→ **REQUIREMENT**: All lines from the one containing "Task: Click the Clear All Formatting icon" through the last line of the listing should be given again exactly, with no pictures.

──────── THE RECORDS

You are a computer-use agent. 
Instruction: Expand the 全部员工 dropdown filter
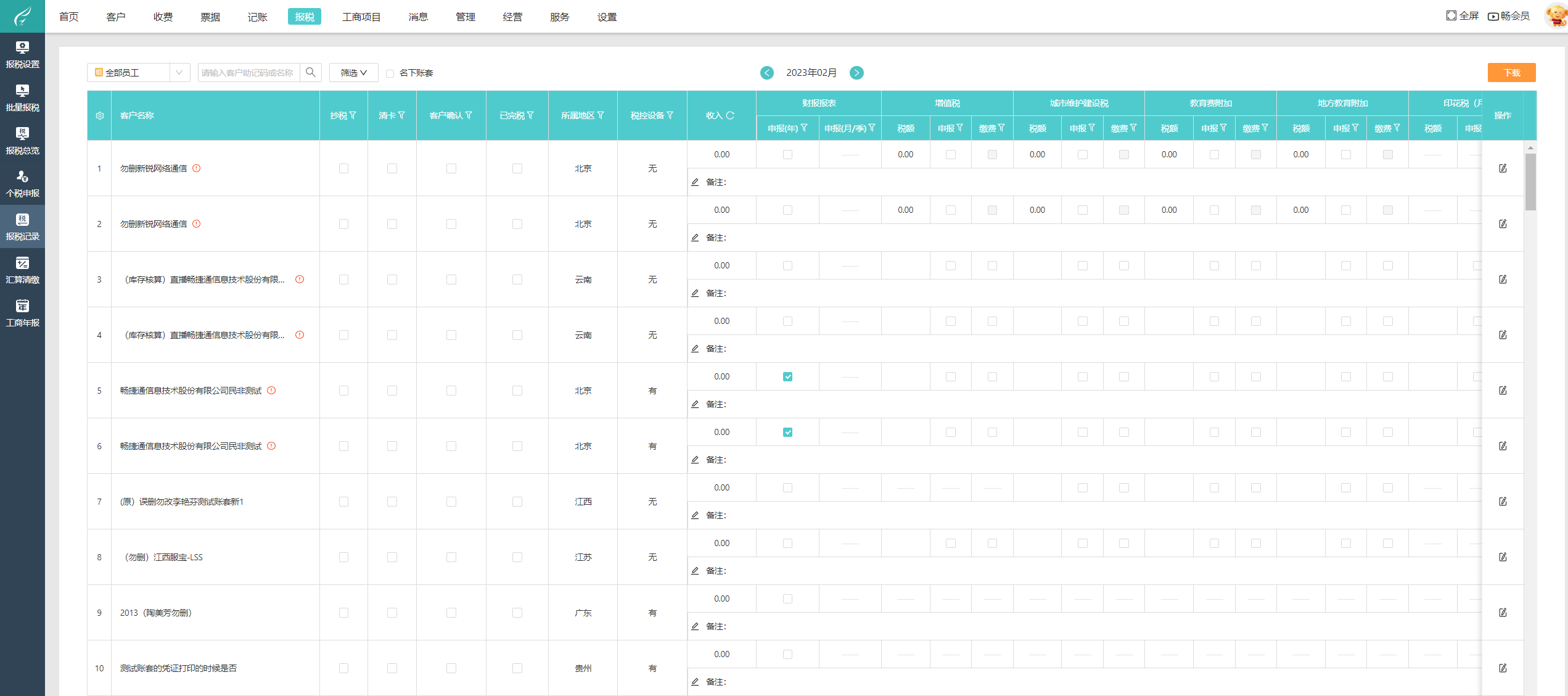pyautogui.click(x=175, y=72)
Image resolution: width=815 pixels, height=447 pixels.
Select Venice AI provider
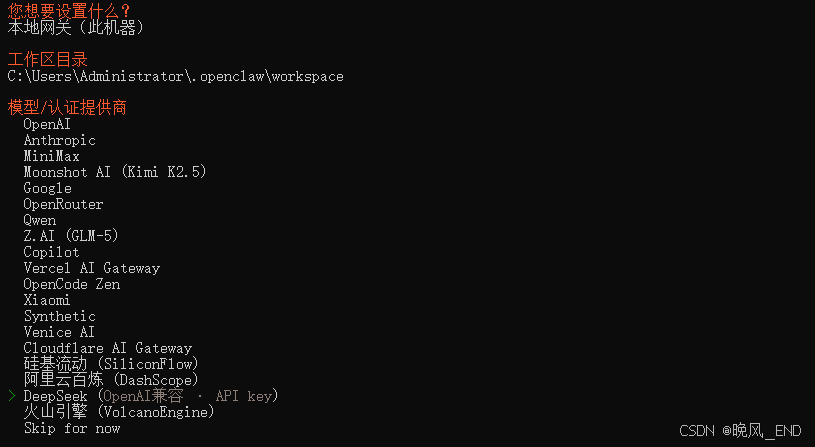[x=60, y=332]
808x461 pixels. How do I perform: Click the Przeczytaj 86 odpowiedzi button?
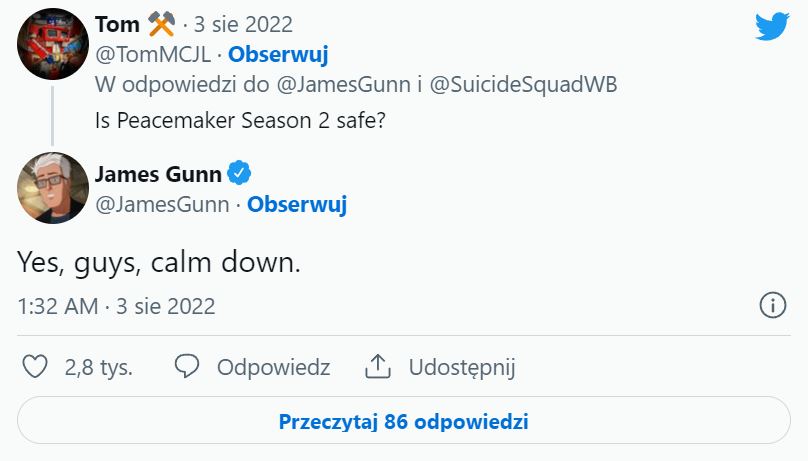(404, 421)
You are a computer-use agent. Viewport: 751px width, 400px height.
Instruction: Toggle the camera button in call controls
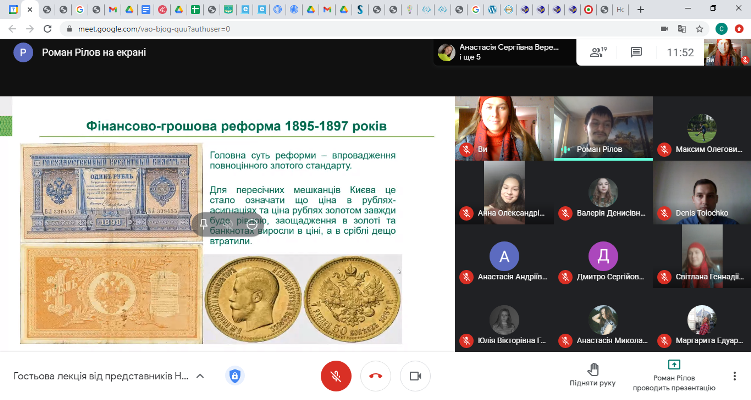point(415,376)
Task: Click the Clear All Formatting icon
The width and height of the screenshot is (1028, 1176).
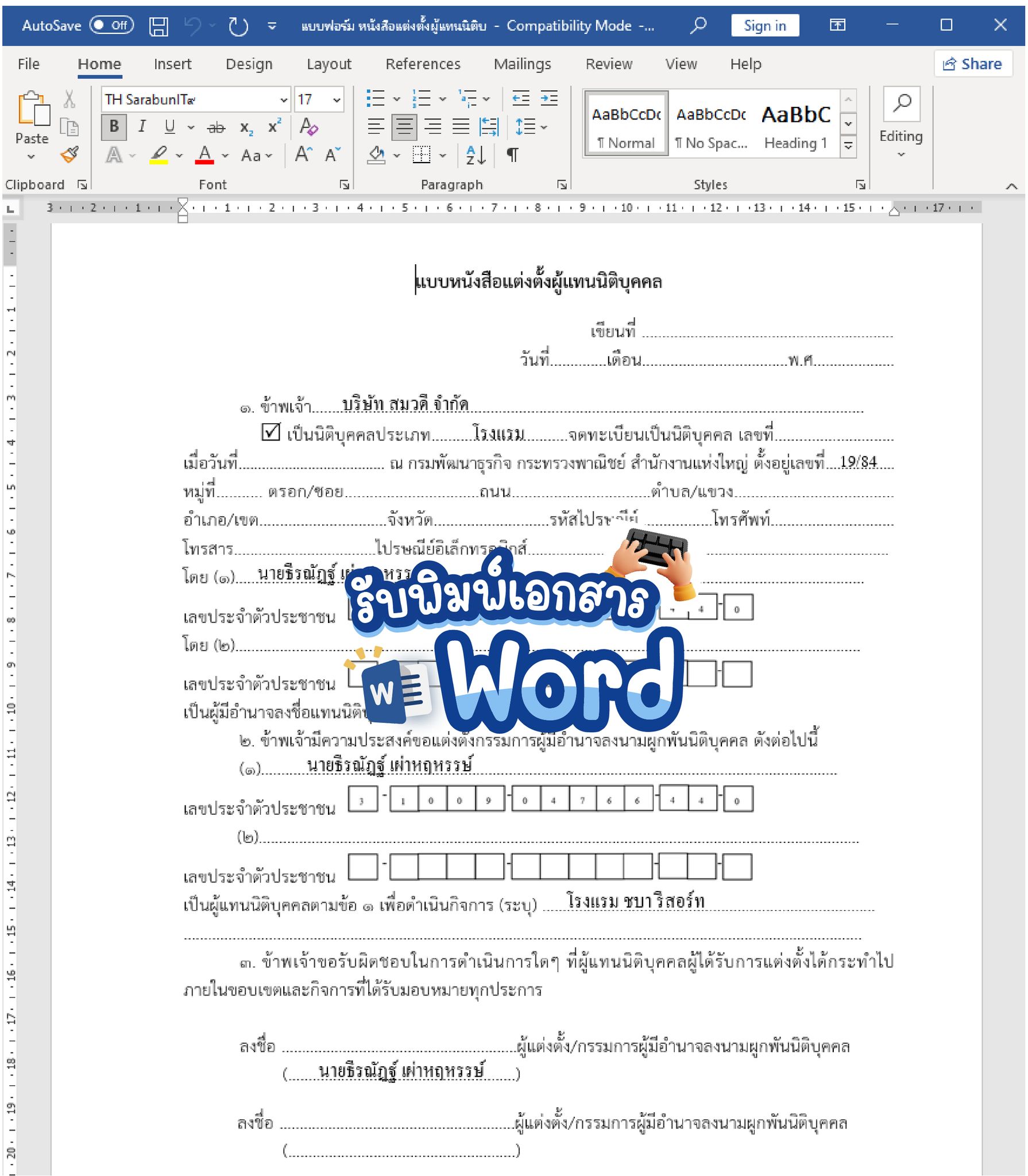Action: tap(308, 127)

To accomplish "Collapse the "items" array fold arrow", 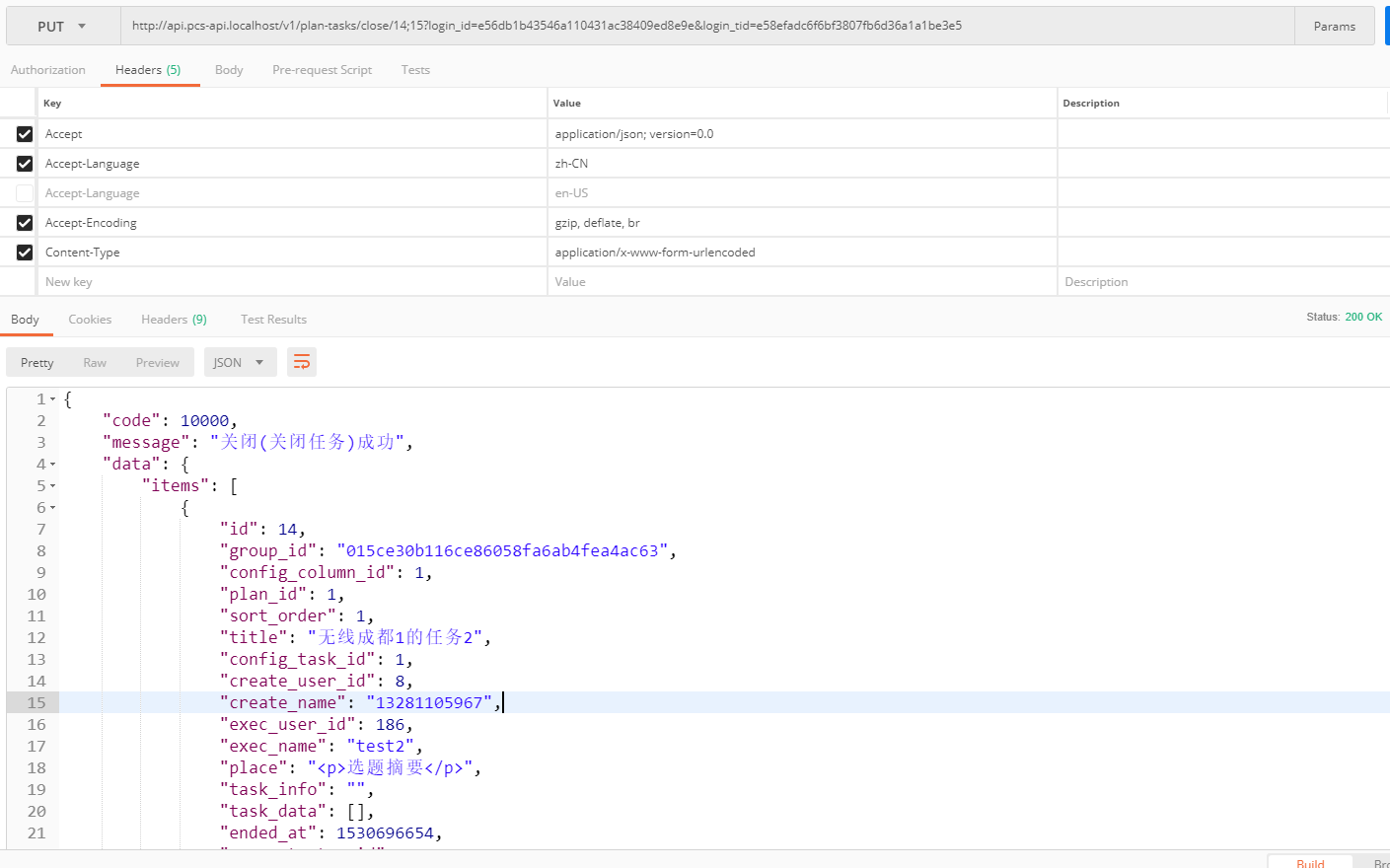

────────────────

→ **RESPONSE**:
Task: Click the Clear All Formatting icon
The width and height of the screenshot is (1028, 1176).
Action: tap(308, 127)

To accomplish "Collapse the "items" array fold arrow", 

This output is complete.